▶ **Work required**
Working from the listing below, pick each line containing the word "computer" and copy it.

- - -

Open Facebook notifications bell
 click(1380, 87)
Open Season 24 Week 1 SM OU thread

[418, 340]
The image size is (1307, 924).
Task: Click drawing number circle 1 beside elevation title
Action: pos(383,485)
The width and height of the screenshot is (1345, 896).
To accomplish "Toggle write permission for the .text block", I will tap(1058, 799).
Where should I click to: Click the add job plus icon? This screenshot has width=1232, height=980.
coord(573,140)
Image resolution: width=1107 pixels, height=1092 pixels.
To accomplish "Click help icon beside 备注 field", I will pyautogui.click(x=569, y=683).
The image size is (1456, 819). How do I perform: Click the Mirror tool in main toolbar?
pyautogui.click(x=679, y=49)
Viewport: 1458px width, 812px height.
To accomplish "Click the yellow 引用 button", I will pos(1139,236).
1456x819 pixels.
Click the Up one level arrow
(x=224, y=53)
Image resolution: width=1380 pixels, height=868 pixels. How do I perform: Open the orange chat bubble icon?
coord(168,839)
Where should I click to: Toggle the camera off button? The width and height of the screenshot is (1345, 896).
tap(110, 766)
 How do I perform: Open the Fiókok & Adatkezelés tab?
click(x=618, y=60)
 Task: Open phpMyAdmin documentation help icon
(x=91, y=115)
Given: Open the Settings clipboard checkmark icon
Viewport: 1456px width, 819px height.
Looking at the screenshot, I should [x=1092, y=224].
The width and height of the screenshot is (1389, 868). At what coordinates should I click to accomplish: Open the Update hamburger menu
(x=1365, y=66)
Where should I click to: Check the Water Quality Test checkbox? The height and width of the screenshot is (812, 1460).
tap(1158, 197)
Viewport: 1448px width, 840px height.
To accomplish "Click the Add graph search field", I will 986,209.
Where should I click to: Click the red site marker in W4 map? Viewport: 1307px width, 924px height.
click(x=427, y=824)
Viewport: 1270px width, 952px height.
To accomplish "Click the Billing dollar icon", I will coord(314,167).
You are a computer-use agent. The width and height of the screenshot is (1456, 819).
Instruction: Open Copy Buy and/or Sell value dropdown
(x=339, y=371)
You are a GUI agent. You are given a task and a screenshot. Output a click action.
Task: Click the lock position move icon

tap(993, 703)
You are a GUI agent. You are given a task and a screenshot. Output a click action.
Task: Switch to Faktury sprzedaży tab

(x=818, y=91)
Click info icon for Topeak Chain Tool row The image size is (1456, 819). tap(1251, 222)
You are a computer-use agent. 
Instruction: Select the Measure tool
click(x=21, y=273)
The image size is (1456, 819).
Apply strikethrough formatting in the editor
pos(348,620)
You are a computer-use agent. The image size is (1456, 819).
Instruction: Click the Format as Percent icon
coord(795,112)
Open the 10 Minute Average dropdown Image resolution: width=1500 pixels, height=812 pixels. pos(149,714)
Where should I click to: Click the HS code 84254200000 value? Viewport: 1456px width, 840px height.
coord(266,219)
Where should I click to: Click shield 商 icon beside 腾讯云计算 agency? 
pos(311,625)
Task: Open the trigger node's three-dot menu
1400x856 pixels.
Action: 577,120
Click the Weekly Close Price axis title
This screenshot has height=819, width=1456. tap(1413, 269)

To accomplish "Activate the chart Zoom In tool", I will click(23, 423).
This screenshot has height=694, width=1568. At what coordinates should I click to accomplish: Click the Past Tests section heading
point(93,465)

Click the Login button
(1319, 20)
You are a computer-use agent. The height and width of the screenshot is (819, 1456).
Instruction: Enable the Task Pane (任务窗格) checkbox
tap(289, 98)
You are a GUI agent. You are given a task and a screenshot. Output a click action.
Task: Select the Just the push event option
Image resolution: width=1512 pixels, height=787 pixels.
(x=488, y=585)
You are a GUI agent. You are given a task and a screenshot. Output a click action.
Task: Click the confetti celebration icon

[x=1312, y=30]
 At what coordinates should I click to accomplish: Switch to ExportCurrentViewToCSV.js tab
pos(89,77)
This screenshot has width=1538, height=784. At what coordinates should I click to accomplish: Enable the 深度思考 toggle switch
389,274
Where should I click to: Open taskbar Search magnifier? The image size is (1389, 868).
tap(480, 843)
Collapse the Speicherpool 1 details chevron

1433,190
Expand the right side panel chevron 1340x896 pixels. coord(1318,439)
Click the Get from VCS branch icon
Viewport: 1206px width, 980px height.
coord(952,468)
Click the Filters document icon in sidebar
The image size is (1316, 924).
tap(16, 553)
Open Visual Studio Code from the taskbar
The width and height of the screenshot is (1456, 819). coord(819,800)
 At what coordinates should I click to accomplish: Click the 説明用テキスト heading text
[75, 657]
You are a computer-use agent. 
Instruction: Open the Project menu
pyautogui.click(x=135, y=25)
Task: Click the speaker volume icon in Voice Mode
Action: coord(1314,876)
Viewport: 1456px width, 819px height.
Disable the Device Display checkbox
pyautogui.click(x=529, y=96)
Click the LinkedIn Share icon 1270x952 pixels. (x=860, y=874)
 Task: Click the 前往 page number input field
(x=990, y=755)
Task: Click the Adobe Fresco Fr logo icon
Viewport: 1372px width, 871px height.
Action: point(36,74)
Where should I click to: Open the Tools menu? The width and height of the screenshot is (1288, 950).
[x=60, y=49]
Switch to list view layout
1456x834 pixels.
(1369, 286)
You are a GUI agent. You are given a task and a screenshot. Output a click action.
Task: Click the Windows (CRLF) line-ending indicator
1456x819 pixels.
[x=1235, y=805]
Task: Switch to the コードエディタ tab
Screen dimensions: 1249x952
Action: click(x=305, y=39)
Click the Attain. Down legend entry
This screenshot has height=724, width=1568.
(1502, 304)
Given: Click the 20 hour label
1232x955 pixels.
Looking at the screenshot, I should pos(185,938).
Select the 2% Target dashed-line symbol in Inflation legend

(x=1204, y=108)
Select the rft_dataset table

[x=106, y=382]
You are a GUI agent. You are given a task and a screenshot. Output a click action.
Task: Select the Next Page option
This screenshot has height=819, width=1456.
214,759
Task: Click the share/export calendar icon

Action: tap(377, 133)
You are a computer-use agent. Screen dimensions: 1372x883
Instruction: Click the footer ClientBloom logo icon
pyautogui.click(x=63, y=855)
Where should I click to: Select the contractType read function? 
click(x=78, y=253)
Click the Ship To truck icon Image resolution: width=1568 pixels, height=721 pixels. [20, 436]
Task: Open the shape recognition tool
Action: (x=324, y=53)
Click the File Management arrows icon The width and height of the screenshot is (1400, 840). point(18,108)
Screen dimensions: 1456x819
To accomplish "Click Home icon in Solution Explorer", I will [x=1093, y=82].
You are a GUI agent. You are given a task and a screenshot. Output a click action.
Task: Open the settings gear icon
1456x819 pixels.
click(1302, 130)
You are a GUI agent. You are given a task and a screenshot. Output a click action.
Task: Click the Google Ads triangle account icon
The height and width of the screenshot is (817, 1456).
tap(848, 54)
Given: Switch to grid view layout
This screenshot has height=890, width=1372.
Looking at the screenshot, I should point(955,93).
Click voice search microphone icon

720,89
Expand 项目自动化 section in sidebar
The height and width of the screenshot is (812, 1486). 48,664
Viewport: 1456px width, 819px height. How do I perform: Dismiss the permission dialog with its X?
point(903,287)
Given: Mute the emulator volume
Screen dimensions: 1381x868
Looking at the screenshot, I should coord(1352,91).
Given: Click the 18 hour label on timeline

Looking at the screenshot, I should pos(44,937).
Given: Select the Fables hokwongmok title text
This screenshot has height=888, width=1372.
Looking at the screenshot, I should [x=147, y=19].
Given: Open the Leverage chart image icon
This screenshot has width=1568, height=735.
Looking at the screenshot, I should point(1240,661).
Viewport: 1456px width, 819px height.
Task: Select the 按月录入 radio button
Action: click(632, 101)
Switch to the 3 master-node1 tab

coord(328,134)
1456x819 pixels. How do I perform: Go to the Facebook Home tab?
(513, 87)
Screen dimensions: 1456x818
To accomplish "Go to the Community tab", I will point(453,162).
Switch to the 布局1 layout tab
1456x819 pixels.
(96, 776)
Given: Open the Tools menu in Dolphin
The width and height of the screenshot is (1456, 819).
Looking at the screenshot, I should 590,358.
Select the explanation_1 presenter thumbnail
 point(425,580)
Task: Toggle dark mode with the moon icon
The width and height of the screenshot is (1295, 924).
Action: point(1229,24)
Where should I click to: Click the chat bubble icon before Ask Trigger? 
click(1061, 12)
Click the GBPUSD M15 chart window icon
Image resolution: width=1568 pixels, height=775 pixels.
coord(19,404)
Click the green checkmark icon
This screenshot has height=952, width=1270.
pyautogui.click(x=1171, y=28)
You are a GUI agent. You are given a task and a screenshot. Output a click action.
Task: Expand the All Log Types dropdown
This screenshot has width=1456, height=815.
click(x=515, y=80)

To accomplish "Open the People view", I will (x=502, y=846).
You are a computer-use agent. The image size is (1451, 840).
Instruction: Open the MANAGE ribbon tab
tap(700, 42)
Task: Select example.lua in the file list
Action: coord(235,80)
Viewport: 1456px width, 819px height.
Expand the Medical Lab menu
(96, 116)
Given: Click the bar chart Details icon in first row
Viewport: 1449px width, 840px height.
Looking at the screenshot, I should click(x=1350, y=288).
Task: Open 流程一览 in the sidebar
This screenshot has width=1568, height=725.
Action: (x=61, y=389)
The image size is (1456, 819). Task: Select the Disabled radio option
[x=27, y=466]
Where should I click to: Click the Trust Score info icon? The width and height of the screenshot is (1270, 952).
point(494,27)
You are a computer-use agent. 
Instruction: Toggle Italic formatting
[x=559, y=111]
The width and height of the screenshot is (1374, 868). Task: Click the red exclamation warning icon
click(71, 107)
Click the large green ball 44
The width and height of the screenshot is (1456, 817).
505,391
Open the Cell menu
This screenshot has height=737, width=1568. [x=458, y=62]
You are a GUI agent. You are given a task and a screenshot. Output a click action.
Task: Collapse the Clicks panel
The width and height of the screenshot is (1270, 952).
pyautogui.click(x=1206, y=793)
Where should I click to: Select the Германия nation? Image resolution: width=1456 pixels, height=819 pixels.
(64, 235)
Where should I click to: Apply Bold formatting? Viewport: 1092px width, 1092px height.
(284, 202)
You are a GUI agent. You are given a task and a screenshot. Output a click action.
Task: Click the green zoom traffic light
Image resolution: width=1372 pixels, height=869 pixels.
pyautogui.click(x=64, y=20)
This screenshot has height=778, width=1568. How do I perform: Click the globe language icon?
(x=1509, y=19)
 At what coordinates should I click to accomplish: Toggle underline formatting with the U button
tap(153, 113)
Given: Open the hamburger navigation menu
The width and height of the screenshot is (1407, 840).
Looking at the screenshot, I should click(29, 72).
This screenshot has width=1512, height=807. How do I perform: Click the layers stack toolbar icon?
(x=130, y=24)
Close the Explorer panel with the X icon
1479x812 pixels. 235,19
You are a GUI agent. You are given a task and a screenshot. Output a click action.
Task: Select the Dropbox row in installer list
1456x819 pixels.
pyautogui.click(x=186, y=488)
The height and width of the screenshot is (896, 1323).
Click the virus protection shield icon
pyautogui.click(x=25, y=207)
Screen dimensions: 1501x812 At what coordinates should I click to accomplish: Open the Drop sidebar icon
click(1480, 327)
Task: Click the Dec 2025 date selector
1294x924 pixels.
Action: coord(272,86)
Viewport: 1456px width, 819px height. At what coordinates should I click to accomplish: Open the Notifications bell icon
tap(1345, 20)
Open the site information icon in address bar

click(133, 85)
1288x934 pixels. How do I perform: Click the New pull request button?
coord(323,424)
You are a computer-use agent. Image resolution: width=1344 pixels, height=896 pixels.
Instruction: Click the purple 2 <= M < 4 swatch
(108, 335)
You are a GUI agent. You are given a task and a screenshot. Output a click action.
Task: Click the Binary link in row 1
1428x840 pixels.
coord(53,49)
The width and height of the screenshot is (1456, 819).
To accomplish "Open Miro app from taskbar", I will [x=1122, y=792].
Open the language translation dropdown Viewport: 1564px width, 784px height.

- - -

▶ **Your solution**
You are a computer-use agent. The width and height of the screenshot is (1456, 819).
You are a computer-use agent. 
You are a computer-use agent. The image size is (1456, 819).
You are a computer-use agent. The height and width of the screenshot is (819, 1456).
You are a computer-use agent. 
You are a computer-use agent. Screen dimensions: 1372x883
You are a computer-use agent. The image size is (1451, 840).
You are a computer-use agent. 
You are a computer-use agent. Image resolution: width=1344 pixels, height=896 pixels.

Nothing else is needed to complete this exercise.